Only the unemployed were without constraint, for they had the tragic dignity of hopelessness. They stood up boldly, spoke not unwisely, and showed no humility, before men who might have housed and fed them for months without noticing the cost. It struck me suddenly that these unemployed men, being Americans, possessed more self-assurance than Englishmen or Germans in like cases would have possessed. These wanderers, despised even by pickpockets, held the stubborn conviction that after all they were human beings and citizens, equal to the others in all respects except the accident of money.
Of course they were not equal, if that word means anything. They had not the health, the vigor, the firm intellectual grasp. They could not reason a thing out; they were too obsessed by the sordid trifles that had become their life. Some were weak because they had grown up in an evil environment; some, no doubt, were handicapped before birth by a fatal heredity. What does equality mean when men are as unequal as these? What equality could exist between us, who sat apart secure and fed, and these friendless unemployed, soon to be let out again upon the street, soon to be redelivered to the life that skirts the land of beggary and crime.
We tried desperately to be equal; it was the least we could do. Were we not all men and brothers? We used the title “brother” as men do when in the absence of all social bonds they appeal to the last shred, our common humanity. But though our will was excellent, though we were all engaged upon a single problem, it was not possible even for the short space of three hours to keep down the barrier. The two groups instinctively separated. The unemployed were addressed as “you fellows,” “friends,” “boys,” but the title “gentlemen,” which is in vogue in almost every section, was not used. Could it have been used without derision? Is a man a gentleman with whom society deals so ungently? To use that term of equality to one whom you can save from slow starvation or permit to starve, whom you can raise by a nod or condemn to misery is to mock him, as though you offered a flask of perfume to a wretch dying of hunger.

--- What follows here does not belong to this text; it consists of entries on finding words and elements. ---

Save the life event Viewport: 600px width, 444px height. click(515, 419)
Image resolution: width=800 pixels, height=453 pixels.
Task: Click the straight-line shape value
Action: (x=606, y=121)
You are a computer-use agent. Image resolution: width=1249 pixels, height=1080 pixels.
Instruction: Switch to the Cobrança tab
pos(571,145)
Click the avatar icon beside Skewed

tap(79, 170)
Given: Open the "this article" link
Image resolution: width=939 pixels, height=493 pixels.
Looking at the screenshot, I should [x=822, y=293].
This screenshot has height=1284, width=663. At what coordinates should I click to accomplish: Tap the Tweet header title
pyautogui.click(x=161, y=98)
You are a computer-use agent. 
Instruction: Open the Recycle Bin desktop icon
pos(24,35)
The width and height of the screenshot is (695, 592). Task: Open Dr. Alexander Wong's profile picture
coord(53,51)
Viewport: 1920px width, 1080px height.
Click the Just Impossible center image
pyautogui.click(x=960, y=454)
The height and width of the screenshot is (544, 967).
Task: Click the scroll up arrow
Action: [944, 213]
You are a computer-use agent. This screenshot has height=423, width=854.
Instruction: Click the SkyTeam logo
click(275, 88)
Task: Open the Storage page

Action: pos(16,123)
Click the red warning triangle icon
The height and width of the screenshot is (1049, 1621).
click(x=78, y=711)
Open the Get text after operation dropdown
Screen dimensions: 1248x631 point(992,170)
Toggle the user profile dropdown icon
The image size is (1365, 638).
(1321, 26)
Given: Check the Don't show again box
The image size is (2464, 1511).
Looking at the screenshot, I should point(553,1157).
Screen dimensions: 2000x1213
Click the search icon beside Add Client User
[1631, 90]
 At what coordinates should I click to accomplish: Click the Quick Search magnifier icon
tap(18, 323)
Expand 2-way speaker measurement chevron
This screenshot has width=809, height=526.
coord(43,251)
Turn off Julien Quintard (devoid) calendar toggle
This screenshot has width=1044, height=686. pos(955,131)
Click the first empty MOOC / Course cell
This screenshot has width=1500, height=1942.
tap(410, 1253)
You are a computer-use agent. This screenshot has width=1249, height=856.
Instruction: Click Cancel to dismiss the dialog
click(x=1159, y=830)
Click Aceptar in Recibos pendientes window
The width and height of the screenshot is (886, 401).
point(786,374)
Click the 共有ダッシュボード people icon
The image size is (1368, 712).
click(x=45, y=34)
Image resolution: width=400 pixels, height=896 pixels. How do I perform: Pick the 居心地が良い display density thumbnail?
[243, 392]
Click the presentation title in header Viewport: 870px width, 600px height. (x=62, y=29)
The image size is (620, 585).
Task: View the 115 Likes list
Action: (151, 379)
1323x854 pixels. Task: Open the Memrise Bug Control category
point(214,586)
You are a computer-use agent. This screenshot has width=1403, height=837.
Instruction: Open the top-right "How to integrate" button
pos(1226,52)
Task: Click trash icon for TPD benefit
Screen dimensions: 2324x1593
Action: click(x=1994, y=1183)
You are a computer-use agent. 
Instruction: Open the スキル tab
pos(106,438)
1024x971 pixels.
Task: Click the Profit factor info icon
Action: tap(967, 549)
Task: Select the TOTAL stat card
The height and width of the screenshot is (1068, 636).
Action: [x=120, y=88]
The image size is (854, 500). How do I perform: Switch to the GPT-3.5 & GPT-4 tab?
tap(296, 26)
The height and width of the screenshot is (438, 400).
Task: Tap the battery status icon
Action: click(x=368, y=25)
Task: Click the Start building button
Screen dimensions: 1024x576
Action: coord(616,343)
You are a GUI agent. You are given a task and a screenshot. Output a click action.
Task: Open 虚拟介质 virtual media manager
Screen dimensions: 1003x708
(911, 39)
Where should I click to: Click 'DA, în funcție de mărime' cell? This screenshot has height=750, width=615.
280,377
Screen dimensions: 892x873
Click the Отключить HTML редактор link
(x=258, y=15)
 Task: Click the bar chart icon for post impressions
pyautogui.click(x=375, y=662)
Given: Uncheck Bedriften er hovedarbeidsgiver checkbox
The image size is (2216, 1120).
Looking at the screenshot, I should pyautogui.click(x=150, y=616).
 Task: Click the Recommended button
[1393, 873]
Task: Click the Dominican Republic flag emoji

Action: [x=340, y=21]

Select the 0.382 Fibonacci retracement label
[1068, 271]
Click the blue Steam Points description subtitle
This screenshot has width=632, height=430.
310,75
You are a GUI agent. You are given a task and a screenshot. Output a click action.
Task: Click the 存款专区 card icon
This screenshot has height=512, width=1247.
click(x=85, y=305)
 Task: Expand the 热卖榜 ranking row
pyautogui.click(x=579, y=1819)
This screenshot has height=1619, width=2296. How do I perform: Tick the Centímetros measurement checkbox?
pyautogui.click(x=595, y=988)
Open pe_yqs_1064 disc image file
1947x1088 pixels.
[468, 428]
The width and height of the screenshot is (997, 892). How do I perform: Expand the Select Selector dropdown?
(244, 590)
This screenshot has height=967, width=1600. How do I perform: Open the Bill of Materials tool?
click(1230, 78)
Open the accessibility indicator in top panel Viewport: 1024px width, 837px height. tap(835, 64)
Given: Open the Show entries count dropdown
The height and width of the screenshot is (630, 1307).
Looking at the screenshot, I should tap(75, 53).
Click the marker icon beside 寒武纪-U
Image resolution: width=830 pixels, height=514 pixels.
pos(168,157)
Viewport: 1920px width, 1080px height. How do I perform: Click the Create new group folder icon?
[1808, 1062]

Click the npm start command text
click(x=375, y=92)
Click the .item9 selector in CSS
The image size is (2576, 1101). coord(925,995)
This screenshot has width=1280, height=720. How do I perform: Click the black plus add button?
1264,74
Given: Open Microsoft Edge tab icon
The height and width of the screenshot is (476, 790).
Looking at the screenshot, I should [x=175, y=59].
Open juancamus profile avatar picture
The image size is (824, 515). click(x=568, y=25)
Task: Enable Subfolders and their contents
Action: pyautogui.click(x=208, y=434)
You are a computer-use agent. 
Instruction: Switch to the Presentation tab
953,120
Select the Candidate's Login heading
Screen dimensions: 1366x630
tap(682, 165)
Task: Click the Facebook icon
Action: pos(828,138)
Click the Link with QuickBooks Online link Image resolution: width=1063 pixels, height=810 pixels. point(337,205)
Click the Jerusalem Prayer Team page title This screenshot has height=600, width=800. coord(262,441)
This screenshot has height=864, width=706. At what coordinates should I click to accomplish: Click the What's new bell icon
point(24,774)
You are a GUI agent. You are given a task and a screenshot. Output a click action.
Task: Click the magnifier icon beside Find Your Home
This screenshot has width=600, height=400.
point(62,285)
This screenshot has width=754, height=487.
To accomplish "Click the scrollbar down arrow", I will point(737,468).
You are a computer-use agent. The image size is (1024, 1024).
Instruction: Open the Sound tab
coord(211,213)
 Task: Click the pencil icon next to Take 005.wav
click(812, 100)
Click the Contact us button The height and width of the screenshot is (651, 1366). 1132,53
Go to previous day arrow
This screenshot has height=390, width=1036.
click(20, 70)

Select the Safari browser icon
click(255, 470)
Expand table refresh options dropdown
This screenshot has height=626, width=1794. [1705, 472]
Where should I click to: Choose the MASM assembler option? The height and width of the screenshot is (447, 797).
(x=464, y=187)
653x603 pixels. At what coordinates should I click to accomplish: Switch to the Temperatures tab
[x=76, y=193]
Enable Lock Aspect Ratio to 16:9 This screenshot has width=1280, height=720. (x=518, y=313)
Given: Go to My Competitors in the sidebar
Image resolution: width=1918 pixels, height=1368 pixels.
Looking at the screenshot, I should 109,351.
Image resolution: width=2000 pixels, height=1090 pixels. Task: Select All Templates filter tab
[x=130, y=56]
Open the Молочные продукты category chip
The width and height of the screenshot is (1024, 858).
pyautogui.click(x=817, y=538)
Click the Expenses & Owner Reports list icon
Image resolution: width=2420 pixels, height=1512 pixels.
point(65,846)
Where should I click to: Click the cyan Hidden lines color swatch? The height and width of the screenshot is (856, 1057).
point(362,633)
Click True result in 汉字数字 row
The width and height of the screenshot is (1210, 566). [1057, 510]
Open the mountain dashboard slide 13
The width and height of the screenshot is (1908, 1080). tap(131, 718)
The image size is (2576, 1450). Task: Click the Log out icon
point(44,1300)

There can be no equality, nor any approach to equality, except among men economically independent and economically comparable. You may talk of equality and fraternity, of equal civil rights, of equal political rights, of the brotherhood of man and all the rest, but unless your man has a secure economic position, a chance to earn his living in dignity and honor, he has no rights whatsoever. Political equality is a farce and a peril unless there is at least some measure of economic equality. What does it avail the poor devil trudging the streets without a chance of bed or breakfast, that he is an equal American citizen with a vote? For what or whom shall he vote? What interest has he in all our fine political schemes in economy and efficiency, in democracy and progress, when he himself after election as before is without a job and hungry? If such a man sell his political influence for whatever he can get, who is there to blame him?
We shall not advance far in working out our American ideals without striking hard at this inequality which has grown with the growth of society and which produces insane fortunes at the top and destitution at the bottom. When we talk of inequality, we mean inequality of possessions, inequality of income, inequality of industrial opportunity. It is not an easy task to eradicate this inequality, nor is it one which can be solved in a year or a decade, for the evil is rooted in complex conditions and in strong human instincts, and some of it is an inevitable result of quite healthy economic processes.
Inequality, even in its worst manifestations, will last long, for the very reason it means political inequality, for the very reason that the man of great fortune is the controller of other men’s lives and other men’s opinions and votes, and that those who have absolutely nothing join with those who have too much. The road to equality is difficult and long. We shall not even approach our goal without a national understanding of this problem, nor without radical economic readjustments, which shall prevent excessive private accumulation at its source, and give to men at the bottom of society the economic as well as educational bases of independence.